Newcomers generously shared smallpox and other diseases with the people, who proceeded to die in great numbers.  Too late, the people realized that the newcomers intended to stay.  They resisted, but were badly outnumbered.  Newcomers “brought the mind and language of plunderers: profit, property, resource, improve, develop, change.  They had no use for people who wanted the world left as it was.”  They were champions at the dark juju of genocide.

Without people hunting them, the kangaroo population exploded, gobbling up the grass intended for sacred cows and sheep.  Bounties were paid for kangaroo scalps.  “In 1881, New South Wales paid a bounty on 581,753 roo scalps — 1600 a day — and in 1884 on 260,780 scalps in the Tamworth district alone, but roo plagues continued.”
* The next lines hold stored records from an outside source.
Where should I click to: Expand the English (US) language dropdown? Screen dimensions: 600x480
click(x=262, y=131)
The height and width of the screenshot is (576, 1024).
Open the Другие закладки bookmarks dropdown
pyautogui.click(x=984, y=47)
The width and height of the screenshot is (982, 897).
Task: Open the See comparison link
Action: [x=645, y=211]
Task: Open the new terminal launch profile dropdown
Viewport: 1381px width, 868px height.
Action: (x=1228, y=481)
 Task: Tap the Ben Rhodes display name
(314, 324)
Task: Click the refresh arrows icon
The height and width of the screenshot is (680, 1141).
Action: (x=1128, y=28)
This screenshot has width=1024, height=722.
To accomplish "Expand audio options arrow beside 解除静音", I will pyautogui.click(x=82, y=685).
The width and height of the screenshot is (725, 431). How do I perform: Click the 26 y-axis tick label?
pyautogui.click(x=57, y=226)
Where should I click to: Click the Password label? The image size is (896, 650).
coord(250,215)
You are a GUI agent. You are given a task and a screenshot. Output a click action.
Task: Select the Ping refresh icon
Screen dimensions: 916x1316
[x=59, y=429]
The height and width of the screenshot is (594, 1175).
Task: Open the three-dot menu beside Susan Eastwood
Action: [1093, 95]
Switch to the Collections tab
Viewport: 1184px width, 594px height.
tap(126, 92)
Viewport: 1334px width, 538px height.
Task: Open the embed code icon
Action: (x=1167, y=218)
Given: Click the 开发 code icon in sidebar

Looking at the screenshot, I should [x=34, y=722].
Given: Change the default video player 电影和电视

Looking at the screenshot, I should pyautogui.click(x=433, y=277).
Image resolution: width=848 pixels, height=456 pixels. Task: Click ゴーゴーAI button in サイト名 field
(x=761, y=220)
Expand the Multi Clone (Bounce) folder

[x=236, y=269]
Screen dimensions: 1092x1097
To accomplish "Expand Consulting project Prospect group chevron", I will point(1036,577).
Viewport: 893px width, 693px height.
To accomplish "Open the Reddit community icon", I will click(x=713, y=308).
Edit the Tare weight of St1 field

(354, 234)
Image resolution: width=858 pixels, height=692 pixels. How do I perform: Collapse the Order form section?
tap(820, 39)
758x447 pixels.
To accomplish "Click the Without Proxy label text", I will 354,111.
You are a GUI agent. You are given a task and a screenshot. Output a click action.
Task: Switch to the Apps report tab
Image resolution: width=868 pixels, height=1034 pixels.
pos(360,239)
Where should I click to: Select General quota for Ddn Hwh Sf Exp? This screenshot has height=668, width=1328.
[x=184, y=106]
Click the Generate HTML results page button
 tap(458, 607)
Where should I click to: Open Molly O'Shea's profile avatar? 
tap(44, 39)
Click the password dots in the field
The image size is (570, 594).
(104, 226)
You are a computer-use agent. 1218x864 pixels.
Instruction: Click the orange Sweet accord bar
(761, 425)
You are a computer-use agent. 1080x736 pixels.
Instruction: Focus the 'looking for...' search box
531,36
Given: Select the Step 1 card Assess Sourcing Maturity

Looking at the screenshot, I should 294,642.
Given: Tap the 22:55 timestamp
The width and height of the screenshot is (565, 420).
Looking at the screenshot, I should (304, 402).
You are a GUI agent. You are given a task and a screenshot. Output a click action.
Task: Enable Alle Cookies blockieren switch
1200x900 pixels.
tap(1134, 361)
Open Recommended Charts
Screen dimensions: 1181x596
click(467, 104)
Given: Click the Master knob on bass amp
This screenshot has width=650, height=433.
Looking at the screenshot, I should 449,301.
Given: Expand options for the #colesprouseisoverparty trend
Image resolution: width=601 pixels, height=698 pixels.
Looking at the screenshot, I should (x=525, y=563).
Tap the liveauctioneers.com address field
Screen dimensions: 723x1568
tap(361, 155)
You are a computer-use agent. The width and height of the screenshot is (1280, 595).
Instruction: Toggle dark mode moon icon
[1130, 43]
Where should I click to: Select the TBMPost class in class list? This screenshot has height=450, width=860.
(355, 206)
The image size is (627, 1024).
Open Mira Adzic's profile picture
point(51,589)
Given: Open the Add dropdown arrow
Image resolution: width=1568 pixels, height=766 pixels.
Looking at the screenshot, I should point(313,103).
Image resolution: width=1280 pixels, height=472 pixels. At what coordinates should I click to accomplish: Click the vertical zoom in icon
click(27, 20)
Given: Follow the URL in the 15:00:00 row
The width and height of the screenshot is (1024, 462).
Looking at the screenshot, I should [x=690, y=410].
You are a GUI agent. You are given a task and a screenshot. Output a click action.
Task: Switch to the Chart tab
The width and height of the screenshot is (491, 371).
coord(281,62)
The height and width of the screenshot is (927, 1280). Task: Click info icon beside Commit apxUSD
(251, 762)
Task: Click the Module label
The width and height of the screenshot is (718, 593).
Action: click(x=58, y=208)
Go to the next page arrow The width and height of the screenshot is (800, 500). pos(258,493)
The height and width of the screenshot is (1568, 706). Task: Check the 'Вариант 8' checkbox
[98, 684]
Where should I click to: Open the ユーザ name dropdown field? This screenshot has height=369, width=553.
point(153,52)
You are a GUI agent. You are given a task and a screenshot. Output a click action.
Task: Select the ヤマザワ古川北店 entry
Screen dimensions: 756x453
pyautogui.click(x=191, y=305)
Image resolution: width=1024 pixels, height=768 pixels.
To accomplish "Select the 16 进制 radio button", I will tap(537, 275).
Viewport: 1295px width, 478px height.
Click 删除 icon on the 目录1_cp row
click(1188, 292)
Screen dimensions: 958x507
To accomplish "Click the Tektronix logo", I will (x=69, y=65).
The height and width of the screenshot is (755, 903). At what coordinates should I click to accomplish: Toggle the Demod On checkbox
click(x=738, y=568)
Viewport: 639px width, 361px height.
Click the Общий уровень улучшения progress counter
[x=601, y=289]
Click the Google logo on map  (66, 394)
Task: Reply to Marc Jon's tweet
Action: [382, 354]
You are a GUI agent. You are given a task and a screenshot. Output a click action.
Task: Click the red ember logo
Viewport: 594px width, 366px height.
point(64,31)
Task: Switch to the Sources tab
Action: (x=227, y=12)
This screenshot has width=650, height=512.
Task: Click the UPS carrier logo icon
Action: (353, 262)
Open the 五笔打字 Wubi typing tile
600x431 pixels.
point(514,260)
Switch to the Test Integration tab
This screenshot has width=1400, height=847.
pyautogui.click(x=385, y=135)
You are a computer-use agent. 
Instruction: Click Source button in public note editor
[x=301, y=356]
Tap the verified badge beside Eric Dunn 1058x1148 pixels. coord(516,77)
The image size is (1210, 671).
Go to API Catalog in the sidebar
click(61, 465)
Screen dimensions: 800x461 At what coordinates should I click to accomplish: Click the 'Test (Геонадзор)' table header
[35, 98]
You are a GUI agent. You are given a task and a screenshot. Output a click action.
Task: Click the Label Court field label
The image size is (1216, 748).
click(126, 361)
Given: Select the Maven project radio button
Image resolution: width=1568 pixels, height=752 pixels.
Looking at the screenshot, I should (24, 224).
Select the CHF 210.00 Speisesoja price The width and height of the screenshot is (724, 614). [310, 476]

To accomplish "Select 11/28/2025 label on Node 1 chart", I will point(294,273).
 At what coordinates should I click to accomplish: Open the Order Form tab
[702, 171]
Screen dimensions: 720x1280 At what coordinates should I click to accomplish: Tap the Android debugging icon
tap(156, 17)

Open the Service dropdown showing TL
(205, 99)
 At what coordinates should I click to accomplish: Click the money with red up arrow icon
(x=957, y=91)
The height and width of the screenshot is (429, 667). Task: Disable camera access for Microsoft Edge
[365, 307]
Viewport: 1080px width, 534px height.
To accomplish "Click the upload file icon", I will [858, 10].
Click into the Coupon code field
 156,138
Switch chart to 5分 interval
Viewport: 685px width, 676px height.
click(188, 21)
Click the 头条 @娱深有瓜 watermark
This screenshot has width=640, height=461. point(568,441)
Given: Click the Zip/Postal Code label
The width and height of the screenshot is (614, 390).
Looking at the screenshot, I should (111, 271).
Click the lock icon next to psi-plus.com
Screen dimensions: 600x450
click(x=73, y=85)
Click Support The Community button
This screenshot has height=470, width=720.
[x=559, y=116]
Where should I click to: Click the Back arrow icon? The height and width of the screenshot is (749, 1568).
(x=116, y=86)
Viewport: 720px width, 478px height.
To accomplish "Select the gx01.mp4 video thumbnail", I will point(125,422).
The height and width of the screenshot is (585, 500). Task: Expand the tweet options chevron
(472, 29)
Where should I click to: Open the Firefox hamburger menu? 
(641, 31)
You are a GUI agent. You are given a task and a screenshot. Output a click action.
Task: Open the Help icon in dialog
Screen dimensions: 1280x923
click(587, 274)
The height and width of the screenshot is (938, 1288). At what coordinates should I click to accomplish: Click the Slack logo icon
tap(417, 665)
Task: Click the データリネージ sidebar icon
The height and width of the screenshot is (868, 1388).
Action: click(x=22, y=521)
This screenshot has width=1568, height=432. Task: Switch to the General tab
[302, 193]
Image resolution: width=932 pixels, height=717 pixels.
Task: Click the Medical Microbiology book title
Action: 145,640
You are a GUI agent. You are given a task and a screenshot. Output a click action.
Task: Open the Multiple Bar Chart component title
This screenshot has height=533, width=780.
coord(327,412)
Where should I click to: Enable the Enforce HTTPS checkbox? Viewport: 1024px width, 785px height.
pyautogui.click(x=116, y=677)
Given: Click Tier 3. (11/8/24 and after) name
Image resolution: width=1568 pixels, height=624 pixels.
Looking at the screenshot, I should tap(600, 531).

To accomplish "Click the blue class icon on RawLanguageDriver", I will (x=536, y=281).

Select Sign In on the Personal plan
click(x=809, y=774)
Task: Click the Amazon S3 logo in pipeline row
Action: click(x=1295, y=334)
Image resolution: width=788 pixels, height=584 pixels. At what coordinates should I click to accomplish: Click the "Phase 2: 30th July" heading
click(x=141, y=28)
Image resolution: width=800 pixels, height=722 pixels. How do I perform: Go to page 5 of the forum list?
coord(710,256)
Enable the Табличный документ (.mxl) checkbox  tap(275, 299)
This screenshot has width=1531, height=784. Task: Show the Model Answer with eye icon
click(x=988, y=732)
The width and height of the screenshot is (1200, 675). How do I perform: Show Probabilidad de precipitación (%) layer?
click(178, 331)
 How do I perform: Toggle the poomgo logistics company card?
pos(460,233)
Australia is an especially salty continent.  There are large lakes saltier than the ocean, and numerous saltwater rivers and creeks.  In many regions, topsoil sits on a layer of clay, which keeps water from penetrating into the salt below.  Since 1788, the salt problem has become far worse.  The bigger trees grow, the more water they drink, saltwater rises, killing the trees.  Also, forest clearing increases runoff, and faster moving water cuts deeper into subsurface salt — so do plows and other mutilations.  The salt predicament befuddles the experts, but all agree that salt is an effective cure for agriculture.

One question perplexes me: Was firestick farming genuinely sustainable for the long run?  It significantly altered the ecosystem of a land the size of 48 U.S. states, minus Hawaii and Alaska, and the alterations had to be regularly maintained, century after century.  Nobody is sure when the practice eventually became time-proven and widely adapted.  Obviously, Australia wasn’t interested in being continually forced to dress scantily, like a park.  At the first opportunity, she rushed to return to her preferred wardrobe, primarily forest and scrub.  Could the burning have continued indefinitely, without additional harm?  Should we consider firestick farming to be a form of domestication?

Gammage’s benediction:  “We have a continent to learn.  If we are to survive, let alone feel at home, we must begin to understand our country.  If we succeed, one day we might become Australian.”

Gammage, Bill, The Biggest Estate on Earth: How Aborigines Made Australia, Allen & Unwin, Sydney, 2011.

There are several Gammage videos on YouTube.